Items from a dataset
(begin)

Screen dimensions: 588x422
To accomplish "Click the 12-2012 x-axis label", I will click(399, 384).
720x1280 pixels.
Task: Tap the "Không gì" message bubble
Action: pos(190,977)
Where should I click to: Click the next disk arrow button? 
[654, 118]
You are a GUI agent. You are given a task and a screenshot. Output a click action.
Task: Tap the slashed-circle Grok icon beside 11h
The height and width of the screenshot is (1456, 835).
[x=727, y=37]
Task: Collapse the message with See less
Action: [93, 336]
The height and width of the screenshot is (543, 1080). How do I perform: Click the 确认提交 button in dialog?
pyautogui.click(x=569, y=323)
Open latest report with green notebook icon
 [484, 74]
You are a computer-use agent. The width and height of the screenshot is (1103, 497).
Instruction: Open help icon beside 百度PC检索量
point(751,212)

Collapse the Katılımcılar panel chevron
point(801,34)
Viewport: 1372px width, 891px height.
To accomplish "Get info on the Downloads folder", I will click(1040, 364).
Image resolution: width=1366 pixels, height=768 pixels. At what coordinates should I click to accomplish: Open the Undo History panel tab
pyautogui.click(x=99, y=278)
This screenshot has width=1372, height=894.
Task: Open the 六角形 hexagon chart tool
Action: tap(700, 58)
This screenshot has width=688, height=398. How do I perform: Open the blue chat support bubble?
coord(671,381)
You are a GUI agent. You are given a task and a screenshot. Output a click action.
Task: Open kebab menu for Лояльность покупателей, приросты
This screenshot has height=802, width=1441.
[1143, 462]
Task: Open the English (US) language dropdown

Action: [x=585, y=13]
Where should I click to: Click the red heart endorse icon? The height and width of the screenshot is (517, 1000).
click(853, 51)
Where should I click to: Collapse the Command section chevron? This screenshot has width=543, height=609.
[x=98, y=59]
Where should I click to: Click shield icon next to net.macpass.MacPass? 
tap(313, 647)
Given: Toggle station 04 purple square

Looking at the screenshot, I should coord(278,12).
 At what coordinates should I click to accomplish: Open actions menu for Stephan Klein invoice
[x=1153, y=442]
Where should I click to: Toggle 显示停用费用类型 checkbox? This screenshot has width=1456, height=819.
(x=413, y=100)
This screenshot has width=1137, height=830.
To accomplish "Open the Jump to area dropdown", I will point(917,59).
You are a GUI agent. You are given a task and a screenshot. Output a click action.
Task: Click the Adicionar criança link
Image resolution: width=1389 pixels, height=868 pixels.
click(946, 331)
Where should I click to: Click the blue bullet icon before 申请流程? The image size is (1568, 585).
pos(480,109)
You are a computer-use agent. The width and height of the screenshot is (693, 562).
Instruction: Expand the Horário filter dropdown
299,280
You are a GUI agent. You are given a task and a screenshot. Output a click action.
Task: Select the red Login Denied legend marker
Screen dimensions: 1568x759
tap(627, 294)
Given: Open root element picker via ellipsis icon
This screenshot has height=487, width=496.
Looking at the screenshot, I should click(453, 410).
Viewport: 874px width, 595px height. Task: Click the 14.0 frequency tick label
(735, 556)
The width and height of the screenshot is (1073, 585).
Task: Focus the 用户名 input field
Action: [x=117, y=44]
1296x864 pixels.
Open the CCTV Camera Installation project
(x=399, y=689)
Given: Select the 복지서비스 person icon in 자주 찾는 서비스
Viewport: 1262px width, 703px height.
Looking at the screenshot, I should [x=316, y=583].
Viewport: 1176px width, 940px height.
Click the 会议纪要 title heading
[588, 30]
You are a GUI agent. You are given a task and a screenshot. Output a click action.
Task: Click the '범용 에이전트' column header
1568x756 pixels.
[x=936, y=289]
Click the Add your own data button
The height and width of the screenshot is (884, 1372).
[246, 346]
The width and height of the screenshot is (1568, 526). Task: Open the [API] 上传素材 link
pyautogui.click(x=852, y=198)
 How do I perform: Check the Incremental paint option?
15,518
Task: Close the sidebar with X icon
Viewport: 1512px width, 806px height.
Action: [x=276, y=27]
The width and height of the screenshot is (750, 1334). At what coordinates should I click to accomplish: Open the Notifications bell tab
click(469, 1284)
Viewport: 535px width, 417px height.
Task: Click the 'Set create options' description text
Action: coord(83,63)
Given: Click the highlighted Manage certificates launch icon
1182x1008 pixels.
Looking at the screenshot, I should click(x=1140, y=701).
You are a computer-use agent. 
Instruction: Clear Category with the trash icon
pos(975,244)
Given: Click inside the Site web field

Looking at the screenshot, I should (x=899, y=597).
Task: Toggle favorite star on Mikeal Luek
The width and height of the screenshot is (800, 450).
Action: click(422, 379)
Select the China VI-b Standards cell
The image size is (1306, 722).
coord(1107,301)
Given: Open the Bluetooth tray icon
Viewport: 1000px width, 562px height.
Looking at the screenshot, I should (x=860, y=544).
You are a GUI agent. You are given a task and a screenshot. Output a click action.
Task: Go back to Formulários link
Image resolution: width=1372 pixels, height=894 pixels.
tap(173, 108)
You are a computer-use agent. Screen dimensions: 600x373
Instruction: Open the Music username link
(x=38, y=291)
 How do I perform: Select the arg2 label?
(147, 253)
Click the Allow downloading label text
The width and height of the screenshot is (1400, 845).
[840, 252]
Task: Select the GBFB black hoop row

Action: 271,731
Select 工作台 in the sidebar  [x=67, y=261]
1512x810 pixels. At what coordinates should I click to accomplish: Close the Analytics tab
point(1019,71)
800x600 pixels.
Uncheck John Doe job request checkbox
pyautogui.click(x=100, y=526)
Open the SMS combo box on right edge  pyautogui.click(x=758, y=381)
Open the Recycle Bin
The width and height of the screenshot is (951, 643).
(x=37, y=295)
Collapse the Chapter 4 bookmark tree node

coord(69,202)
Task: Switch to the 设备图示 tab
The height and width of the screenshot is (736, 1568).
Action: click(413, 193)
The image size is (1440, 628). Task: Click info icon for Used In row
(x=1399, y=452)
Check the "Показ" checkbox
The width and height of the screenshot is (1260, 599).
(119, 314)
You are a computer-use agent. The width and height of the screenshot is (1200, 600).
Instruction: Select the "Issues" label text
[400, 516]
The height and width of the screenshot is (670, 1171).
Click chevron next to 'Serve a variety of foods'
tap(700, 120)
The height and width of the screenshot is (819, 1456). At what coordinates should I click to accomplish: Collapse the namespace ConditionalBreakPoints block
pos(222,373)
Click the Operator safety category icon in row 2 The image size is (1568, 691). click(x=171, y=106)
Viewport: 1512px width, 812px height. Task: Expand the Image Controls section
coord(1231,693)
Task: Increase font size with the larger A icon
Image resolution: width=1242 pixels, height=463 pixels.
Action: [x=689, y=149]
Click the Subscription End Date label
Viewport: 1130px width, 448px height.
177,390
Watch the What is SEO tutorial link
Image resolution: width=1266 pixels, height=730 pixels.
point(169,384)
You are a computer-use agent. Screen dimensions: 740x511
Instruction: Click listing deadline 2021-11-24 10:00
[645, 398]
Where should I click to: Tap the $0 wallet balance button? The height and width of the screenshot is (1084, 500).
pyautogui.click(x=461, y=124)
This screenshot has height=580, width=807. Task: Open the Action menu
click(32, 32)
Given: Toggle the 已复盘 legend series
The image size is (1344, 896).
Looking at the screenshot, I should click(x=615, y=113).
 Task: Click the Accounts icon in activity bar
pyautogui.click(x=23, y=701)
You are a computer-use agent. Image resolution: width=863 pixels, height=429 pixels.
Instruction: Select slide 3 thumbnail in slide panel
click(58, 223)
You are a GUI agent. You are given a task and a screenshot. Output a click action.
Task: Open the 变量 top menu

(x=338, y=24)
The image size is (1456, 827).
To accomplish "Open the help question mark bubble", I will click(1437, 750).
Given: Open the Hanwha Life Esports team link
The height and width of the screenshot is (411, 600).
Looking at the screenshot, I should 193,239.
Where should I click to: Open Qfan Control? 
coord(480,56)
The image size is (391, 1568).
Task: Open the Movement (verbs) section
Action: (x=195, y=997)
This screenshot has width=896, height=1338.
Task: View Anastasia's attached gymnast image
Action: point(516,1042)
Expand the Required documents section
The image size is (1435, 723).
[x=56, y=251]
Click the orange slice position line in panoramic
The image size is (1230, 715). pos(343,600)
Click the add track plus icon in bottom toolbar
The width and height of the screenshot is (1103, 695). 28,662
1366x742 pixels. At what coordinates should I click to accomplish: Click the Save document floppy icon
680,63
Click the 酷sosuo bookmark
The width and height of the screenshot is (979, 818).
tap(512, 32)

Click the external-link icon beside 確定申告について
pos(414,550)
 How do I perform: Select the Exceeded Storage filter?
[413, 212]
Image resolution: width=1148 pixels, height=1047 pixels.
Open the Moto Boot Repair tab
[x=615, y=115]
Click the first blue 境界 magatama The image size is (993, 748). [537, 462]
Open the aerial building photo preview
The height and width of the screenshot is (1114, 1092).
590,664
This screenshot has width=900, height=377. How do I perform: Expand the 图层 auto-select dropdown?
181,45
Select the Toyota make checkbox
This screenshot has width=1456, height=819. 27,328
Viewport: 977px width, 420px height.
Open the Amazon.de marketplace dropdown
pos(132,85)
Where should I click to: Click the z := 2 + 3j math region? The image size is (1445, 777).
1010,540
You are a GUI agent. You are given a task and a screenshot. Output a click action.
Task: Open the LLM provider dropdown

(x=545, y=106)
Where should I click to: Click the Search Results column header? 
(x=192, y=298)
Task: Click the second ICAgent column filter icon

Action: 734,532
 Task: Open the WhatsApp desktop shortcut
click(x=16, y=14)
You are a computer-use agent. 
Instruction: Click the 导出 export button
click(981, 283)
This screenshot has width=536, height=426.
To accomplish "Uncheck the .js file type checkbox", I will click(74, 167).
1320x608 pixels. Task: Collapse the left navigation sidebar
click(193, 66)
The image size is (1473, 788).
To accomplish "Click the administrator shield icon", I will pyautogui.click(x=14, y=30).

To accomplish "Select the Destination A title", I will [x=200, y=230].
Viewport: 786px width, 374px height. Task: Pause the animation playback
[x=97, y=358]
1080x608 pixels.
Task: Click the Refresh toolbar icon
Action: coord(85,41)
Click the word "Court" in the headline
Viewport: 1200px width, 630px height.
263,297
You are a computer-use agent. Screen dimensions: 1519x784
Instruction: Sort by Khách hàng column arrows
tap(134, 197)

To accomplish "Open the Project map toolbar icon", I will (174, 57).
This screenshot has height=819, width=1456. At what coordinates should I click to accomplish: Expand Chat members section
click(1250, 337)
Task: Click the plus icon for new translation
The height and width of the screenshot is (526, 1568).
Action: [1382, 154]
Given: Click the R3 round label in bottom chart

(end)

WHAT YOU ARE ASKED TO DO
Copy the items above verbatim, everything from the line containing "Click the Add your own data button" down to the line containing "tap(173, 108)".

RESULT OF THIS EXERCISE
Click the Add your own data button
The height and width of the screenshot is (884, 1372).
[246, 346]
The width and height of the screenshot is (1568, 526). Task: Open the [API] 上传素材 link
pyautogui.click(x=852, y=198)
 How do I perform: Check the Incremental paint option?
15,518
Task: Close the sidebar with X icon
Viewport: 1512px width, 806px height.
Action: [x=276, y=27]
The width and height of the screenshot is (750, 1334). At what coordinates should I click to accomplish: Open the Notifications bell tab
click(469, 1284)
Viewport: 535px width, 417px height.
Task: Click the 'Set create options' description text
Action: coord(83,63)
Given: Click the highlighted Manage certificates launch icon
1182x1008 pixels.
Looking at the screenshot, I should click(x=1140, y=701).
You are a computer-use agent. 
Instruction: Clear Category with the trash icon
pos(975,244)
Given: Click inside the Site web field

Looking at the screenshot, I should (x=899, y=597).
Task: Toggle favorite star on Mikeal Luek
The width and height of the screenshot is (800, 450).
Action: click(422, 379)
Select the China VI-b Standards cell
The image size is (1306, 722).
coord(1107,301)
Given: Open the Bluetooth tray icon
Viewport: 1000px width, 562px height.
Looking at the screenshot, I should (x=860, y=544).
You are a GUI agent. You are given a task and a screenshot. Output a click action.
Task: Go back to Formulários link
Image resolution: width=1372 pixels, height=894 pixels.
tap(173, 108)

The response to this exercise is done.